Question

What is the ratio of 10 months of 4 years in simplest form?

Answer

**step1** Understanding the quantities and units

We are given two quantities: 10 months and 4 years. To find their ratio, they must be in the same unit of measurement.

**step2** Converting years to months

We know that 1 year is equal to 12 months. Therefore, to convert 4 years into months, we multiply 4 by 12.
$$4 \text{ years} = 4 \times 12 \text{ months}$$
$$4 \text{ years} = 48 \text{ months}$$

**step3** Forming the ratio

Now that both quantities are in months, we can form the ratio.

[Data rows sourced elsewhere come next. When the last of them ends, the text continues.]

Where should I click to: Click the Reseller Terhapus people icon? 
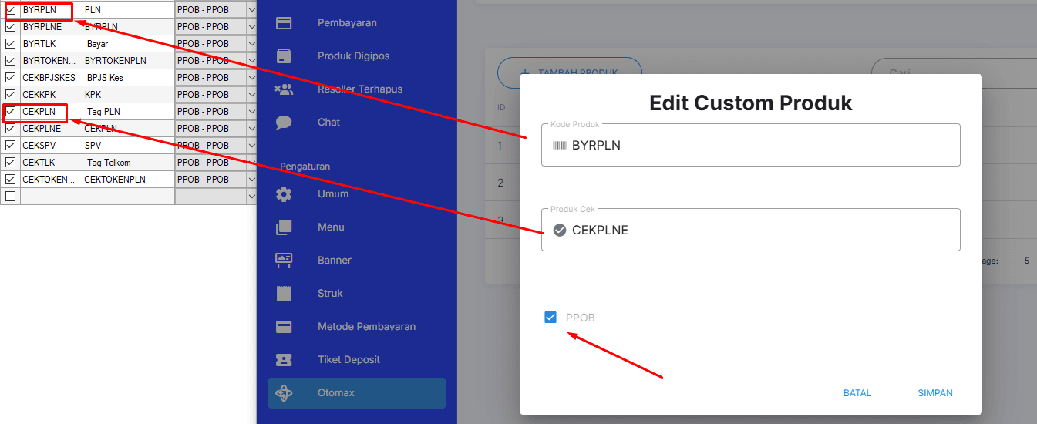click(284, 89)
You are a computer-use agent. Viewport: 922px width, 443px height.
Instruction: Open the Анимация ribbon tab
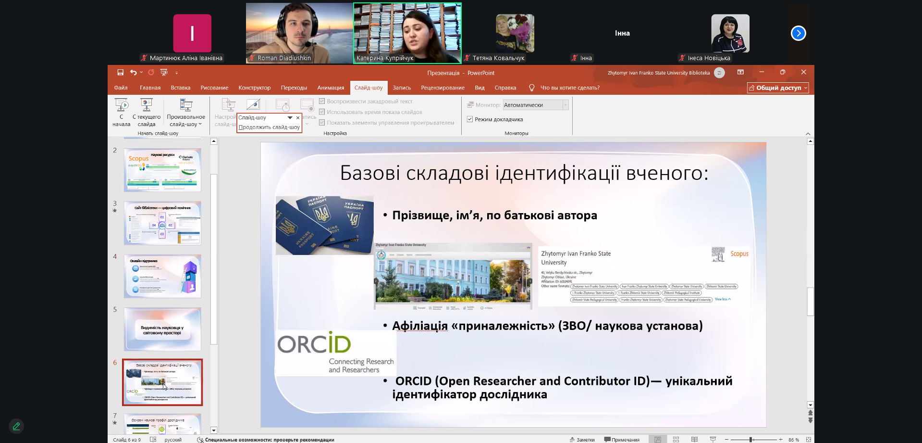pos(331,88)
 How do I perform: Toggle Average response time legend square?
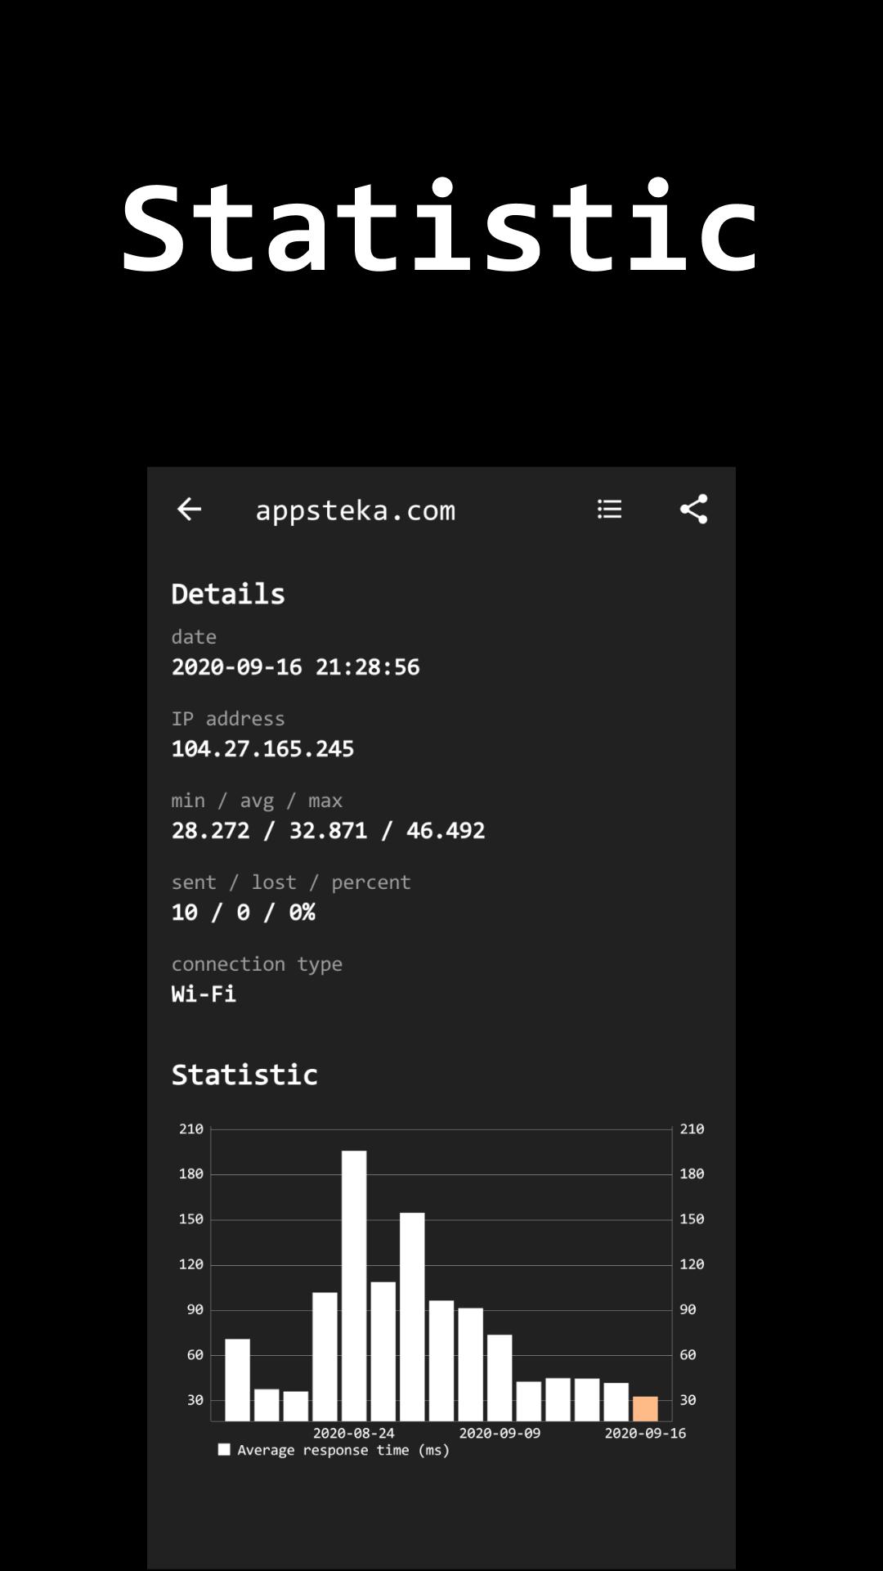(224, 1450)
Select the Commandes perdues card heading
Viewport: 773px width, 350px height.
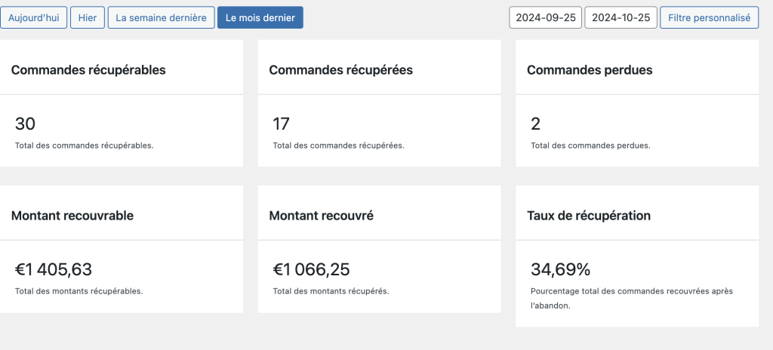tap(589, 70)
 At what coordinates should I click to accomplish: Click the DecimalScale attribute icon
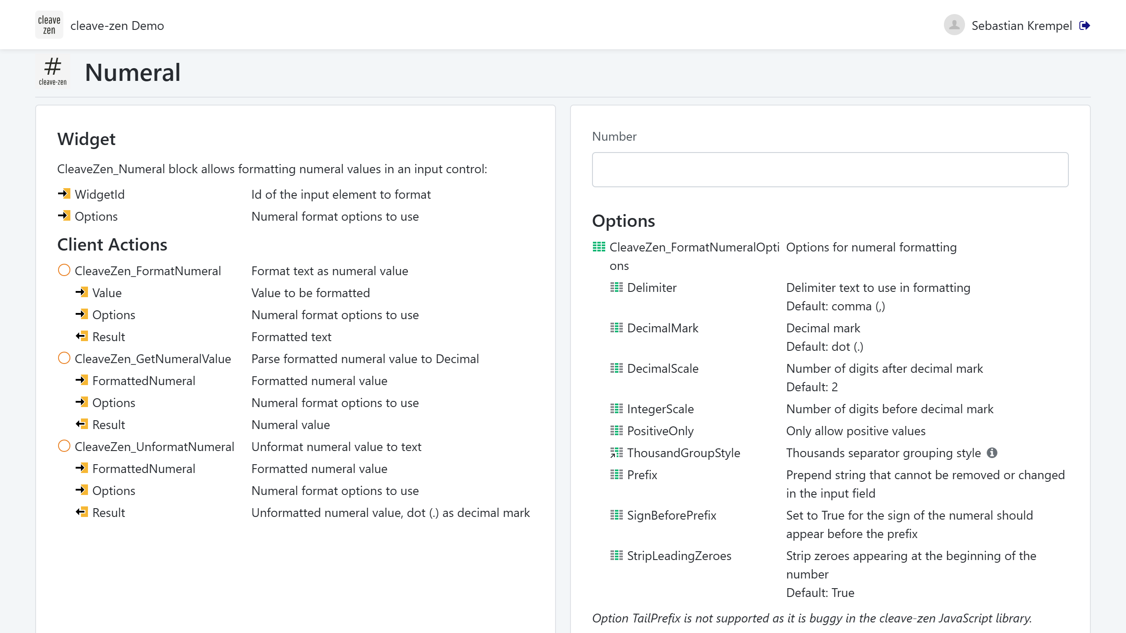[617, 368]
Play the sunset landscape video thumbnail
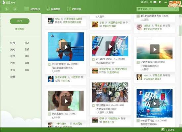 [x=155, y=49]
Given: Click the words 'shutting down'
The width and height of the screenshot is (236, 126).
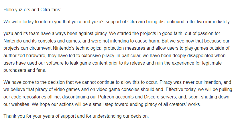Looking at the screenshot, I should click(215, 97).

The ratio of 10 months to 4 years is the ratio of 10 months to 48 months.
$$10 \text{ months} : 48 \text{ months}$$

**step4** Simplifying the ratio

To express the ratio in its simplest form, we need to find the greatest common divisor (GCD) of 10 and 48 and divide both numbers by it.
The factors of 10 are 1, 2, 5, 10.
The factors of 48 are 1, 2, 3, 4, 6, 8, 12, 16, 24, 48.
The greatest common divisor of 10 and 48 is 2.
Now, we divide both parts of the ratio by 2:
$$10 \div 2 = 5$$
$$48 \div 2 = 24$$
So, the simplest form of the ratio is 5 : 24.